Question

Eight particles, each of mass $$m$$, are situated at the corners of a cube of side $$a$$. Find the gravitational force exerted on any one of the particles by the other seven. Deduce the total gravitational force exerted on the four particles lying on one face of the cube by the four particles lying on the opposite face.

Answer

## Question1:

**step1 Identify the types of particles and their distances from the chosen particle**

Let's place one particle at the origin (0,0,0) of a coordinate system. The other seven particles are at different positions relative to this chosen particle. We can classify these particles into three groups based on their distance from the chosen particle.

Group 1: Three particles are along the axes at a distance 'a'. For example, at (a,0,0), (0,a,0), and (0,0,a). The distance from the chosen particle is $$r_1 = a$$.

Group 2: Three particles are along the face diagonals at a distance of $$a\sqrt{2}$$. For example, at (a,a,0), (a,0,a), and (0,a,a). The distance from the chosen particle is $$r_2 = \sqrt{a^2+a^2} = a\sqrt{2}$$.

Group 3: One particle is along the main body diagonal at a distance of $$a\sqrt{3}$$. This particle is at (a,a,a). The distance from the chosen particle is $$r_3 = \sqrt{a^2+a^2+a^2} = a\sqrt{3}$$.

• Dataset content:
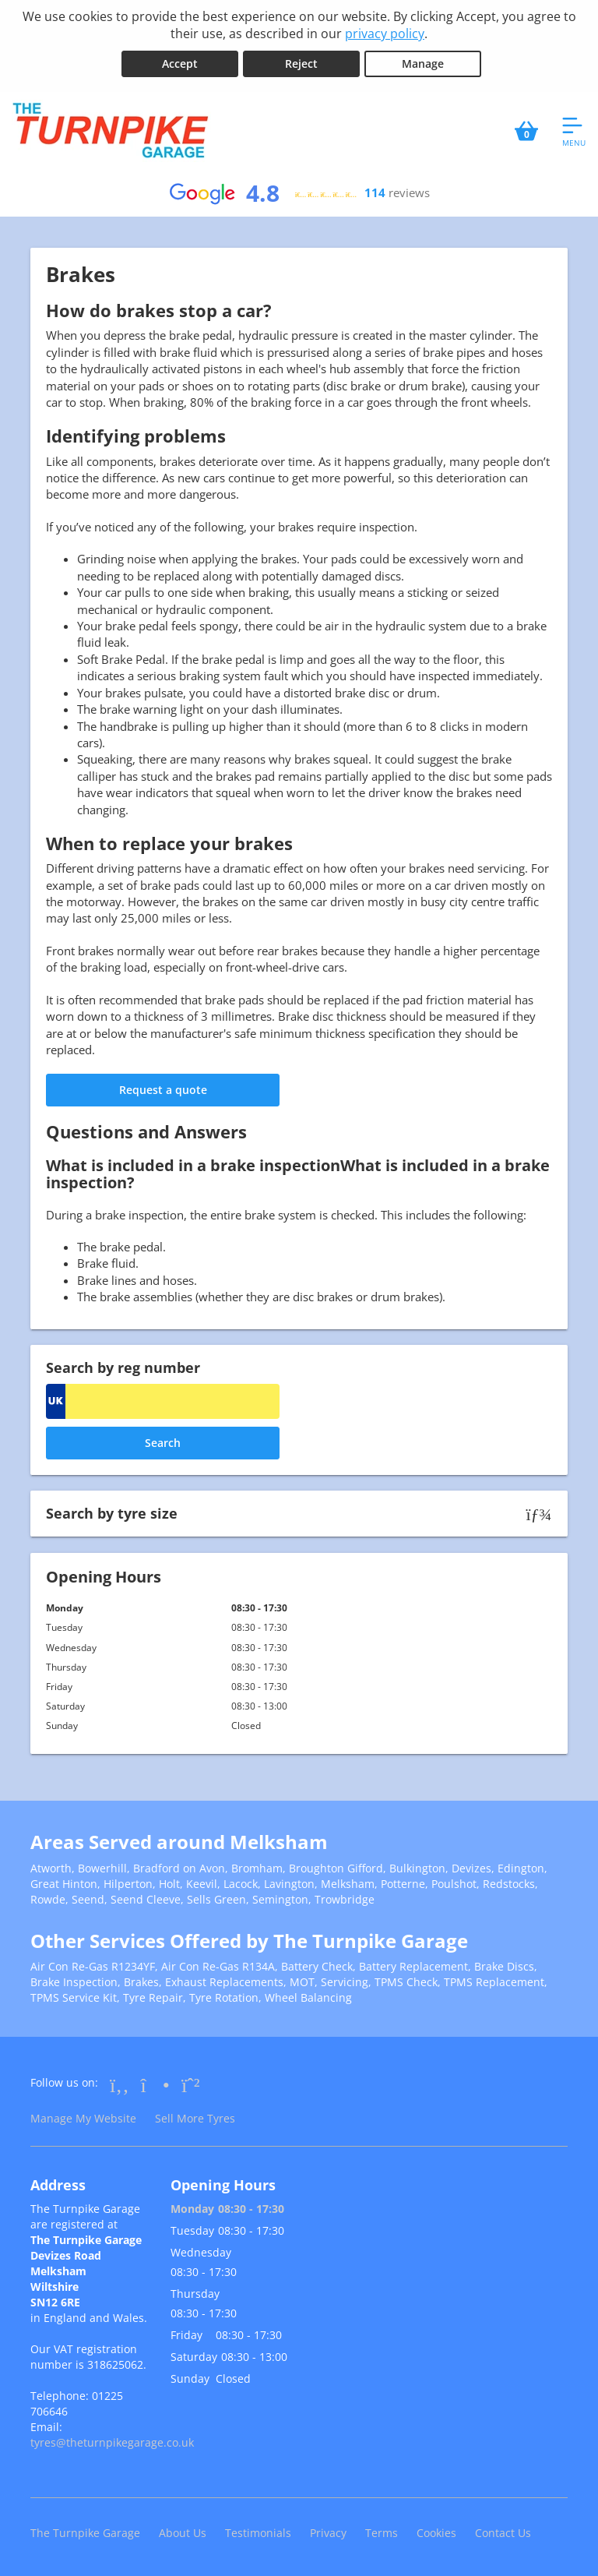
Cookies (436, 2532)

• Request 1: Rewrite the paragraph of the cube problem that begins "Let's place one particle at the origin" in a shorter form, keeping its main facts.
• Request 2: Duplicate the part of the cube problem between "Eight particles, each" and "the chosen particle.", inclusive.
• Request 3: Pick up the worked solution to the cube problem after its last line and carry it forward.

• Reply 1: Put one particle at the origin (0,0,0). The other seven sit at various positions relative to it, and they can be sorted into three groups by their distance from it.

• Reply 2:
Eight particles, each of mass $$m$$, are situated at the corners of a cube of side $$a$$. Find the gravitational force exerted on any one of the particles by the other seven. Deduce the total gravitational force exerted on the four particles lying on one face of the cube by the four particles lying on the opposite face.

Answer

## Question1:

**step1 Identify the types of particles and their distances from the chosen particle**

Let's place one particle at the origin (0,0,0) of a coordinate system. The other seven particles are at different positions relative to this chosen particle. We can classify these particles into three groups based on their distance from the chosen particle.

• Reply 3:
**step2 Calculate the magnitude of gravitational force from each group**

The magnitude of the gravitational force between two particles of mass $$m$$ at a distance $$r$$ is given by Newton's Law of Universal Gravitation:

$$F = \frac{G m^2}{r^2}$$

Let's define a basic force unit for calculation convenience:

$$F_0 = \frac{G m^2}{a^2}$$

Now, we calculate the magnitude of the force for each group:

For Group 1 (distance $$a$$):

$$F_1 = \frac{G m^2}{a^2} = F_0$$

For Group 2 (distance $$a\sqrt{2}$$):

$$F_2 = \frac{G m^2}{(a\sqrt{2})^2} = \frac{G m^2}{2a^2} = \frac{F_0}{2}$$

For Group 3 (distance $$a\sqrt{3}$$):

$$F_3 = \frac{G m^2}{(a\sqrt{3})^2} = \frac{G m^2}{3a^2} = \frac{F_0}{3}$$

**step3 Determine the vector components of each force and sum them**

Since the chosen particle is at (0,0,0) and all other particles are at positive coordinates, the gravitational force on the chosen particle is attractive, pulling it towards the positive x, y, and z directions. We need to sum the force vectors. By symmetry, the total force will be equally strong in the x, y, and z directions.

Let's sum the x-components of the forces:

From the particle at (a,0,0) (Group 1): The force is $$F_0$$ in the +x direction.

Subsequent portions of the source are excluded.